Carphone Warehouse bucks the retail trend

Only a few days into the New Year and another FTSE 100 company surges on takeover speculation. Granted, the move is not as dramatic as Alliance & Leicester's, which jumped more than 16% on Wednesday after news that Spain's Santander had been talking to the bank.

But that is understandable, since the talk surrounding Carphone Warehouse this morning is rather more vague. There were suggestions that Vodafone might be interested in the mobile phone retailer, while traders also pointed out that the company's US partner bought a 3% stake last year.

A more prosaic reason for this morning's 6% rise in Carphone's shares to 351p was the idea that it had a good Christmas, especially in terms of its sales of Apple's much-hyped iPhone.

Other retailers were suffering, however, in the wake of DSG International's revelation of a dramatic decline in profits. Analysts were falling over themselves to downgrade the company, and its shares lost another 3.5% to 75.25p. Jeweller Signet fell 5% to 60.75p as Credit Suisse cut its price target from 75p to 65p, while Marks & Spencer lost 13p to 529.5p after Citigroup reduced its forecast from 750p to 650p.

Citi said: "Numerous external sources of data suggest that the UK clothing market has deteriorated sharply since October, and that more importantly there was no "get out of jail" card for the industry in the last week ahead of Christmas. In the light of this data, and [yesterday's] Next statement, we cut our forecasts for both third quarter revenues and full year profits before tax."

B&Q owner Kingfisher was also hit by the overall gloom, down 4.7p to 134.8p, while Next lost 30p to £15.22..

Elsewhere Cairn Energy dropped 67p to £28.80 as it confirmed reports that its Magnama-1 well in Bangladesh had produced disappointing results. The well will be plugged and abandoned.

ITV slipped 1.7% to 81.3p after a bearish note from Numis. Analyst Lorna Tilbian has moved from hold to reduce, saying: "We believe free-to-air broadcasters such as ITV are the most exposed in the sector to an advertising slowdown, due to the high proportion of their revenue derived from advertising and their high operational gearing.

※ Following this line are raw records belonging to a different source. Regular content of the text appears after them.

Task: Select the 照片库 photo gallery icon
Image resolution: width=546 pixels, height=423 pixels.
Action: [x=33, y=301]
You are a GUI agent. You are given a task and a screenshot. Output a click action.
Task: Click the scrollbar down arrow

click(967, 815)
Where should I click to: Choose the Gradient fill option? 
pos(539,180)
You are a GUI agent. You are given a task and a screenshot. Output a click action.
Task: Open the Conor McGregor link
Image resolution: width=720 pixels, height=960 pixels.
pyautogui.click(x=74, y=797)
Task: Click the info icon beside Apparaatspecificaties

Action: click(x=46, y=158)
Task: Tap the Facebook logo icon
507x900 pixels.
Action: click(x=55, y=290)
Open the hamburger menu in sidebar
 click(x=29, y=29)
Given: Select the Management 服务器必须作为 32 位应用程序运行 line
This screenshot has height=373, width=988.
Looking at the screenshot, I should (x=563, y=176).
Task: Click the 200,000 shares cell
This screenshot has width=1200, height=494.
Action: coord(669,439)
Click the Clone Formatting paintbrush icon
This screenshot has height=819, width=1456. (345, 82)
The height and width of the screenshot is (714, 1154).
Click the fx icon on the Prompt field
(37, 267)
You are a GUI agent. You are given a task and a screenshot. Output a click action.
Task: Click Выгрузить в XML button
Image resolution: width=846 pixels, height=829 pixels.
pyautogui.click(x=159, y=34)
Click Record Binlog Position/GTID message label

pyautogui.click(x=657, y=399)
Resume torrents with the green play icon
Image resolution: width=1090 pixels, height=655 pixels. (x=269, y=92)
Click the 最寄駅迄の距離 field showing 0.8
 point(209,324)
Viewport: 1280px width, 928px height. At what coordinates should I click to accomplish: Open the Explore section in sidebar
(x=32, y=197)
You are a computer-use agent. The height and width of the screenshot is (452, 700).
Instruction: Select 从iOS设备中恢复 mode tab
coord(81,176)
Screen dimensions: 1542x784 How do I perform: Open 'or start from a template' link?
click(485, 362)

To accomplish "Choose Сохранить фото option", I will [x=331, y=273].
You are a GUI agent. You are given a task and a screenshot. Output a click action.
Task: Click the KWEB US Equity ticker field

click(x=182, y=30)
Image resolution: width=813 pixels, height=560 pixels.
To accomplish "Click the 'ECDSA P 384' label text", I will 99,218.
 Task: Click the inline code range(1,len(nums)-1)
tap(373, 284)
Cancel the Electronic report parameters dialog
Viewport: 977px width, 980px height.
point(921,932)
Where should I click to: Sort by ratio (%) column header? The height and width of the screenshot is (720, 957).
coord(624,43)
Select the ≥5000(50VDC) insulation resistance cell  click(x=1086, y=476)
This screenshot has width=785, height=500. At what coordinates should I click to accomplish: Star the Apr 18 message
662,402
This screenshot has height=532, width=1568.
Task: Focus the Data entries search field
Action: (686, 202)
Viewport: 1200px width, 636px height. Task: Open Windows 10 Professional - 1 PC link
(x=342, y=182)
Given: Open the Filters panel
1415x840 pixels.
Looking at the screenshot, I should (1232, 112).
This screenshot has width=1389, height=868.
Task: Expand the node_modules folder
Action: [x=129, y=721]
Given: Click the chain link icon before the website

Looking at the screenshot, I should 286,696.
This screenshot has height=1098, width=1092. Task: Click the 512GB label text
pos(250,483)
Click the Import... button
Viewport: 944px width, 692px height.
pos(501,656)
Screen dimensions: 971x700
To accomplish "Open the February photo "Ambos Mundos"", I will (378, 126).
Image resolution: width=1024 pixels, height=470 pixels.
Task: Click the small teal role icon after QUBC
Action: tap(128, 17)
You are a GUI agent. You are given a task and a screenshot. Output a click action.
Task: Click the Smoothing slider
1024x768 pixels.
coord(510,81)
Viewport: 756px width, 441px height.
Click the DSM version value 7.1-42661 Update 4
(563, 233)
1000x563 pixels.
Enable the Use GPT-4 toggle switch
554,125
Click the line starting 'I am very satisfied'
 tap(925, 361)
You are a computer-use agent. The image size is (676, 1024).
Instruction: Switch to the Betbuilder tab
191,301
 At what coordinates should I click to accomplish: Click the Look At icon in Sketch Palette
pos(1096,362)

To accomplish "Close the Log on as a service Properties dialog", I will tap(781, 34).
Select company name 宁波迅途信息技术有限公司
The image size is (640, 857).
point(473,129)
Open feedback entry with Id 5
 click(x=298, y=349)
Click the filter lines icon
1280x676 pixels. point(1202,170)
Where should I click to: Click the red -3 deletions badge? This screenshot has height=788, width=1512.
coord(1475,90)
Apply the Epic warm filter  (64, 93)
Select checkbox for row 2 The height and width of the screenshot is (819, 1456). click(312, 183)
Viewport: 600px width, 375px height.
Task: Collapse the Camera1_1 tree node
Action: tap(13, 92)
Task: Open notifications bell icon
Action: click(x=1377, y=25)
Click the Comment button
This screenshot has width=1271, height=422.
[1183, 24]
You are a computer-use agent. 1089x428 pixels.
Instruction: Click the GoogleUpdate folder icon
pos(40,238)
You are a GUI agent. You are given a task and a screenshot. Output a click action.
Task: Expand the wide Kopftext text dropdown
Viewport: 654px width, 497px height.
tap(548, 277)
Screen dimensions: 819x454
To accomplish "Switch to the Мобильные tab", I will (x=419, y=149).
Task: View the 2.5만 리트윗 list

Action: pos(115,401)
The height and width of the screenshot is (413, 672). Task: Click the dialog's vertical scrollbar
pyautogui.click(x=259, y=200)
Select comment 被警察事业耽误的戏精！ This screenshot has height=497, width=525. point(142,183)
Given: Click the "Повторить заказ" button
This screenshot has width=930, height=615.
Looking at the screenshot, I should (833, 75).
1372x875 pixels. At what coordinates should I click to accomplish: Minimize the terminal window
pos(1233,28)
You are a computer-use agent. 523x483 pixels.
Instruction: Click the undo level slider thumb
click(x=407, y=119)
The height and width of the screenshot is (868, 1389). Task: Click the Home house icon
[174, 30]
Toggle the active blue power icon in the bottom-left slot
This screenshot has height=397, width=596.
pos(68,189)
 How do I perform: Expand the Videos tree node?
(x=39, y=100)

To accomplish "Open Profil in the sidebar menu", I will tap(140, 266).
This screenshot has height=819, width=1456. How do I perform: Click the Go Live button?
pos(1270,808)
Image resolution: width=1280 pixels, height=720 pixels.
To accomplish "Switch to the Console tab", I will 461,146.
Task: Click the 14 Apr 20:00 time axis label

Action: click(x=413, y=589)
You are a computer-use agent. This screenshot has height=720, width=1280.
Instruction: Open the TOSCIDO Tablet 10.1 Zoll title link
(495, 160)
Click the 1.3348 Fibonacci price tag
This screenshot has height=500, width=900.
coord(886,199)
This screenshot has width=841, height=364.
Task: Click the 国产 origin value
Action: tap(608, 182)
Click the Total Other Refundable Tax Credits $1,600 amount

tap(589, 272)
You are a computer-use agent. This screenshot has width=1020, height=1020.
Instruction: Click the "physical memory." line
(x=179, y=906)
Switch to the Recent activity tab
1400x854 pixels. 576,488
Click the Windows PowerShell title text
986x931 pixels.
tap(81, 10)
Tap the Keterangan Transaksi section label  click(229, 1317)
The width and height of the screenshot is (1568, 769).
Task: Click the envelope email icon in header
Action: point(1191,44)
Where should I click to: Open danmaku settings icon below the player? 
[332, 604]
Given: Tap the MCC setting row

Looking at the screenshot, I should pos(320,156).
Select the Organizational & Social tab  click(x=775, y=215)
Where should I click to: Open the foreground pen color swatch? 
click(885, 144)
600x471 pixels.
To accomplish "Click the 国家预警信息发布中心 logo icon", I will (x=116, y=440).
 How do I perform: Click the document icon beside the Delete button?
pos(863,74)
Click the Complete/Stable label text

We believe ITV's top-line outlook for 2008 remains uncertain in light of the challenging macroeconomic environment and this implies further forecast downside risks.

"Moreover, the Competition Commission's recommendation that BSkyB reduce its 17.9% stake in ITV to below 7.5% creates an overhang in an uncertain market. Our target price of 74p equates to a PE of 16 times and places the shares in reduce territory."

On the upside, miners moved higher on consolidation hopes and a strong copper price, helping to pull the FTSE 100 38 points higher to 6517.8.

Finally, an Alliance & Leicester update: its shares are 3p lower at 755p on profit taking. Also taking some of the steam out was a comment from National Australia Bank - mooted as a possible bidder - that its focus in the UK was on organic growth.